[Start of MATERIAL PROVIDED]
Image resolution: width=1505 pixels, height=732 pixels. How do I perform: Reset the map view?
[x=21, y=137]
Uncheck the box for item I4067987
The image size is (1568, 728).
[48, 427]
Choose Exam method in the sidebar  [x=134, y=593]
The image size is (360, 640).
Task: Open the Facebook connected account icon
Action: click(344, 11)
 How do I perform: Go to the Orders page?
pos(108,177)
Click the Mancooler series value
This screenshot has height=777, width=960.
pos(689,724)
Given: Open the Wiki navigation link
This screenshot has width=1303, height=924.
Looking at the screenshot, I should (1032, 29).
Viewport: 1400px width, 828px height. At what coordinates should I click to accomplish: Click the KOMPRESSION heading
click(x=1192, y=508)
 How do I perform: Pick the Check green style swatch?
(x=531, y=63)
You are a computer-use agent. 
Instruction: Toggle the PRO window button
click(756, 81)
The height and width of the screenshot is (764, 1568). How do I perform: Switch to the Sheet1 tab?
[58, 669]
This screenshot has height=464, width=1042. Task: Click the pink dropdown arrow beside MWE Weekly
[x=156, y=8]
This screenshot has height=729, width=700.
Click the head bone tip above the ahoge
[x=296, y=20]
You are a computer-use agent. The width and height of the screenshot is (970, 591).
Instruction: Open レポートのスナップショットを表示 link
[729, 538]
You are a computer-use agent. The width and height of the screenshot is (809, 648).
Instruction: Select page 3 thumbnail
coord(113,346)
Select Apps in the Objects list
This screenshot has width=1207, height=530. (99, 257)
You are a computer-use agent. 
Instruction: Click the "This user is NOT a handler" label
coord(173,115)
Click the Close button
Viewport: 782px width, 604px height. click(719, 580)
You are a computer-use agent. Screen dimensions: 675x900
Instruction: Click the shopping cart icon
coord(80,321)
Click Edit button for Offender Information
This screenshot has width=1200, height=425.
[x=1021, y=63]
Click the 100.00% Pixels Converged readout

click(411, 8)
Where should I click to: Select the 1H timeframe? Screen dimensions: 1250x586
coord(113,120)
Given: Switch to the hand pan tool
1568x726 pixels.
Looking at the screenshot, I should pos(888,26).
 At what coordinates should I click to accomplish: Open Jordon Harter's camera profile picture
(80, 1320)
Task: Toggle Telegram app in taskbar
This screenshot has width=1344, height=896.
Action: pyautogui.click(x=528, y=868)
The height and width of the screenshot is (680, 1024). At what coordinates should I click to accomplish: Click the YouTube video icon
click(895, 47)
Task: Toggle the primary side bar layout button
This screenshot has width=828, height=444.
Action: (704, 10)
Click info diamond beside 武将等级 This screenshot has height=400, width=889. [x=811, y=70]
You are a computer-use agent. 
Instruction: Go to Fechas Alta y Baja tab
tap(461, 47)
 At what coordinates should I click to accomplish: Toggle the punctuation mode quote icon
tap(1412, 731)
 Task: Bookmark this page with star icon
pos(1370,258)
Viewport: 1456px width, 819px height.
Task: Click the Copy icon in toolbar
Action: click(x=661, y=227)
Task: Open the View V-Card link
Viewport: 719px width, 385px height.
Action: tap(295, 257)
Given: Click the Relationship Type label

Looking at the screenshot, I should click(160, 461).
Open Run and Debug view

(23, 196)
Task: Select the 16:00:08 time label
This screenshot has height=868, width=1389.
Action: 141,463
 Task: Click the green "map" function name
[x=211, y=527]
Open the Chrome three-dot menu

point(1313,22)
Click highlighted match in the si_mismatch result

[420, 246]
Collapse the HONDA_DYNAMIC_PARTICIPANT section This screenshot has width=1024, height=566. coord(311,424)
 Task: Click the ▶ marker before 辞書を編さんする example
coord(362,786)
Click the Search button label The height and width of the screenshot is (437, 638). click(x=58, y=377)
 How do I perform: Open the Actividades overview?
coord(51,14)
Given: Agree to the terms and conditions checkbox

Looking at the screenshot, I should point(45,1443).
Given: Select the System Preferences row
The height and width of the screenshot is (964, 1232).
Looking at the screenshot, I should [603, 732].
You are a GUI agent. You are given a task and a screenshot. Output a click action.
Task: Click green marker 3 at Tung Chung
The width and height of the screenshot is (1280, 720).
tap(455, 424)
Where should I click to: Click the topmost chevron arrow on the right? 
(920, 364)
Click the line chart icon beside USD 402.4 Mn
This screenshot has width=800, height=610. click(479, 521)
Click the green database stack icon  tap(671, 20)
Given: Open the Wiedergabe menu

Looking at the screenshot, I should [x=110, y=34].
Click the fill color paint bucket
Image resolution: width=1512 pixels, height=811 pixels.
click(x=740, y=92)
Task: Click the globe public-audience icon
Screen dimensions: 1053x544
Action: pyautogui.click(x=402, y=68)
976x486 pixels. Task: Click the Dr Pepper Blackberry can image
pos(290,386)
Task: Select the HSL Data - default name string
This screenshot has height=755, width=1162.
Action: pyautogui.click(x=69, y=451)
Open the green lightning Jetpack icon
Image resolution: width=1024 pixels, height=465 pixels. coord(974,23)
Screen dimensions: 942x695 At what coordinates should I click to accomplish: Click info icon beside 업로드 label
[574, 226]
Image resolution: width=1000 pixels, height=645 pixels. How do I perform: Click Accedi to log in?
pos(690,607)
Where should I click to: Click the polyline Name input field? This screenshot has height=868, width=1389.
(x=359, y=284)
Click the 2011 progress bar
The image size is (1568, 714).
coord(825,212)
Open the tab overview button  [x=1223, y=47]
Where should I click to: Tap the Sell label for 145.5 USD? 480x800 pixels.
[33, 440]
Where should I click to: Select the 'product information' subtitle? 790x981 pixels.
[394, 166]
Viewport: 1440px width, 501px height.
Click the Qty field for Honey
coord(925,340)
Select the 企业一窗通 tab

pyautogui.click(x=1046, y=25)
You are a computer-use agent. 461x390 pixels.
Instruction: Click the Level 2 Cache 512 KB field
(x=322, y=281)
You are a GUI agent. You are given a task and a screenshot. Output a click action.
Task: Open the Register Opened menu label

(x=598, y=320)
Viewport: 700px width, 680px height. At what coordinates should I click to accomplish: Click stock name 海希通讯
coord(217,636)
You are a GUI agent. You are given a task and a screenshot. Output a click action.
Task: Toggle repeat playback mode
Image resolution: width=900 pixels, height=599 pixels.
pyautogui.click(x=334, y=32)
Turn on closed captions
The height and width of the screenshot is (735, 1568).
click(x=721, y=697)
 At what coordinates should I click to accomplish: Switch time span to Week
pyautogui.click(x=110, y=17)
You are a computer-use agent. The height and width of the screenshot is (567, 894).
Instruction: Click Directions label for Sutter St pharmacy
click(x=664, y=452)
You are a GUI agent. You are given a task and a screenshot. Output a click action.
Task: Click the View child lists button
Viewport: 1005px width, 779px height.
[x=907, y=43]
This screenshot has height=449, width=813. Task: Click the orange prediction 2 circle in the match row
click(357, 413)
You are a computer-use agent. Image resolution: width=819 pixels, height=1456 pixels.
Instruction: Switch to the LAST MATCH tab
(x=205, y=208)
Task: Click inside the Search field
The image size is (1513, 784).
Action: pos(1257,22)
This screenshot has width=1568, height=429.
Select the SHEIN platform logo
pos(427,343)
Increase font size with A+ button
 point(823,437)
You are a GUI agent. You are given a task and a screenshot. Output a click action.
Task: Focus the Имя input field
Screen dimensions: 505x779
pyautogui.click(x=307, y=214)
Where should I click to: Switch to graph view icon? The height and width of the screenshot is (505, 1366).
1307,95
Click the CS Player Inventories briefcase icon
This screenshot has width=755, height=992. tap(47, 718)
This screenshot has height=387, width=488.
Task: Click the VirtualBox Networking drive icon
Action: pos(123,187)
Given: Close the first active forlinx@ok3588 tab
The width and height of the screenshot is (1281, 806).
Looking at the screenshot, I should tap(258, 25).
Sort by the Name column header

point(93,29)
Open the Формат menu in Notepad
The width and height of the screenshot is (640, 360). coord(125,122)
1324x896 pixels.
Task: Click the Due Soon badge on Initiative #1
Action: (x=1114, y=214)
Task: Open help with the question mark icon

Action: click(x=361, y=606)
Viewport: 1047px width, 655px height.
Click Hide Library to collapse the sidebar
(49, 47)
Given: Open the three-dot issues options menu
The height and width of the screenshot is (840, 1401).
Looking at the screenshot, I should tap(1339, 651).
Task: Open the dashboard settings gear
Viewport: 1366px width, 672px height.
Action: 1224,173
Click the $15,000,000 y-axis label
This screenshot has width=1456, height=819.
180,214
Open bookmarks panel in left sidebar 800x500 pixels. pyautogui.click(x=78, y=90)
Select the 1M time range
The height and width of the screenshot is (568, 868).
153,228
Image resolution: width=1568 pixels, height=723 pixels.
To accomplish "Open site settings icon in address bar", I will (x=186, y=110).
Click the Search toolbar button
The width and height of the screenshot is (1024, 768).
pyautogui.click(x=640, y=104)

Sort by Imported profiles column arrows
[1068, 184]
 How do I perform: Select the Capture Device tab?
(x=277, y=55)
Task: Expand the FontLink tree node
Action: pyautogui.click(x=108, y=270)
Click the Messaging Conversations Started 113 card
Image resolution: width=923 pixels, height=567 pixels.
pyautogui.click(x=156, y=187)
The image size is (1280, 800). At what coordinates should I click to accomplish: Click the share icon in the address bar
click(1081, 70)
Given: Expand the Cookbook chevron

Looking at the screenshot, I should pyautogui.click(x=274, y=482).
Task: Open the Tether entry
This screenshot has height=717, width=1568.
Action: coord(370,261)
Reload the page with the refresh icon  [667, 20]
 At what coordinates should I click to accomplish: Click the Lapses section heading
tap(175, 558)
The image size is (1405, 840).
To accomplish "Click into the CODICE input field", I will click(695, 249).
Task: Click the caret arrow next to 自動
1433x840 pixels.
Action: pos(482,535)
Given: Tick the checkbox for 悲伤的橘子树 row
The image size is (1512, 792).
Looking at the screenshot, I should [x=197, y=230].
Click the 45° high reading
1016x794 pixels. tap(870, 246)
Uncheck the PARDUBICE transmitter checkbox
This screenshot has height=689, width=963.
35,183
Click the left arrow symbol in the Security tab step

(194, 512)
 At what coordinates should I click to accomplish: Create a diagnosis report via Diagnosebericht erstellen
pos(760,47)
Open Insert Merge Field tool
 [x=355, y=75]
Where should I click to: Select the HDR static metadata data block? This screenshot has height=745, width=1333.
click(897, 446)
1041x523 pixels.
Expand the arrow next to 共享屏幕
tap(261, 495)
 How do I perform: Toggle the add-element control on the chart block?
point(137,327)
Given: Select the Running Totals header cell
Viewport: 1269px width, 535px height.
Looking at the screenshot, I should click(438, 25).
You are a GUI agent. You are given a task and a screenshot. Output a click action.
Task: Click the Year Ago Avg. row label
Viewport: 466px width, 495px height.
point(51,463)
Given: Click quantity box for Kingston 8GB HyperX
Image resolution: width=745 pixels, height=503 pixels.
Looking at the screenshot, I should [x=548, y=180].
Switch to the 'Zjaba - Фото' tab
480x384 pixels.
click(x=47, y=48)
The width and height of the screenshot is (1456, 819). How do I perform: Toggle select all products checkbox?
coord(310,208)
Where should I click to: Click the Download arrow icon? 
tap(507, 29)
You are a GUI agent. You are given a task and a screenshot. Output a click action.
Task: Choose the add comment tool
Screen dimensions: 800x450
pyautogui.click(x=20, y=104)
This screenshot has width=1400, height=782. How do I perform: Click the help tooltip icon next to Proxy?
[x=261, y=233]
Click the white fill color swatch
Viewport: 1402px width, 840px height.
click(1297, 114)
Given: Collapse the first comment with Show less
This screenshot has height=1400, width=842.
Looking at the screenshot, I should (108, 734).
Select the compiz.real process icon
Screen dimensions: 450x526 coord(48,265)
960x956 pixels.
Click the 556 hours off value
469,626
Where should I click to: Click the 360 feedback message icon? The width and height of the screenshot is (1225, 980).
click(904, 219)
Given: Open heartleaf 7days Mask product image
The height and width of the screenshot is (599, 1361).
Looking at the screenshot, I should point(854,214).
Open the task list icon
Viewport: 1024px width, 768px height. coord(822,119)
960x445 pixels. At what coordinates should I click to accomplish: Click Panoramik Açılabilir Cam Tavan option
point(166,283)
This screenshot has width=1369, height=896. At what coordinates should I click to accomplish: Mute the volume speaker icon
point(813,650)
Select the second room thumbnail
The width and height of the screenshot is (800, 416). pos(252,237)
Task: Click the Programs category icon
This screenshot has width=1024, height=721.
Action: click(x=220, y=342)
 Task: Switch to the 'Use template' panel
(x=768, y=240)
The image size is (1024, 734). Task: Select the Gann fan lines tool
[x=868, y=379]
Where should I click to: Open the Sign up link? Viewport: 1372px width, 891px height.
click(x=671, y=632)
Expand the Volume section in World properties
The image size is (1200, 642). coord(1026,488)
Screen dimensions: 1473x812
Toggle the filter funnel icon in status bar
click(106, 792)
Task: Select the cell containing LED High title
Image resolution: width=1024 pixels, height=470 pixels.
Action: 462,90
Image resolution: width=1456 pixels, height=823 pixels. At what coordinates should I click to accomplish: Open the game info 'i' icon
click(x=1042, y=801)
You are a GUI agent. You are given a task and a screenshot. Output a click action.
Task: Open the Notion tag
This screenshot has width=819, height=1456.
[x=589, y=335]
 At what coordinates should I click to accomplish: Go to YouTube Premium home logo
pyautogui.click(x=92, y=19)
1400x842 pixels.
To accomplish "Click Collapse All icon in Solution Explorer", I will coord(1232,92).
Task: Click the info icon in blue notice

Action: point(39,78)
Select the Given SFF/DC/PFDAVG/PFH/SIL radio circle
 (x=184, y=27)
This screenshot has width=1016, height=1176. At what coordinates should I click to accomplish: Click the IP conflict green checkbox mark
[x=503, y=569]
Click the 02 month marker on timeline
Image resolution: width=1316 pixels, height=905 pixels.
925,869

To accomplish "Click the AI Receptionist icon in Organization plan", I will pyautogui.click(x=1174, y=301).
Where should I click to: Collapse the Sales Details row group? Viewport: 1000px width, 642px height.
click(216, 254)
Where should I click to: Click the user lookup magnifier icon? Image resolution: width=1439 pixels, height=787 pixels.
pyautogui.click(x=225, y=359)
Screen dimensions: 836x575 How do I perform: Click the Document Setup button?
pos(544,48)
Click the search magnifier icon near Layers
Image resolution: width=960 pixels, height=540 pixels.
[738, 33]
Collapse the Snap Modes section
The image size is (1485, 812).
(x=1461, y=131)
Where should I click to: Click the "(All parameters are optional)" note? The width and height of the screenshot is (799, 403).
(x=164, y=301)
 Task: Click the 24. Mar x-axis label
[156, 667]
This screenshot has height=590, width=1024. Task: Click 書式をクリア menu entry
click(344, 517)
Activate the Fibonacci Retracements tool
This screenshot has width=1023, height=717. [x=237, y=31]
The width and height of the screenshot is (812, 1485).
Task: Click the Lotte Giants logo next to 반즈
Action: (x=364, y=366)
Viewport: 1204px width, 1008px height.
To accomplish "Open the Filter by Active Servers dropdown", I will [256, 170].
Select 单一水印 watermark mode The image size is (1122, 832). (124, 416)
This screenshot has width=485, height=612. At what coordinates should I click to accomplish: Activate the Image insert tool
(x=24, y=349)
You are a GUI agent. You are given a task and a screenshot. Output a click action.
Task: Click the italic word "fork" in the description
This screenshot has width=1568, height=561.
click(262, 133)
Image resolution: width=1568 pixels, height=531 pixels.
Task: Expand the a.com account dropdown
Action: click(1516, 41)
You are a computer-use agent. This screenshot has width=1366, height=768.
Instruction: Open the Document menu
[End of MATERIAL PROVIDED]
▶ WHAT IS EXPECTED
Count the lines of the records that contain the word "panel" and reply with the number alone.

▶ RESPONSE TO THIS TASK
2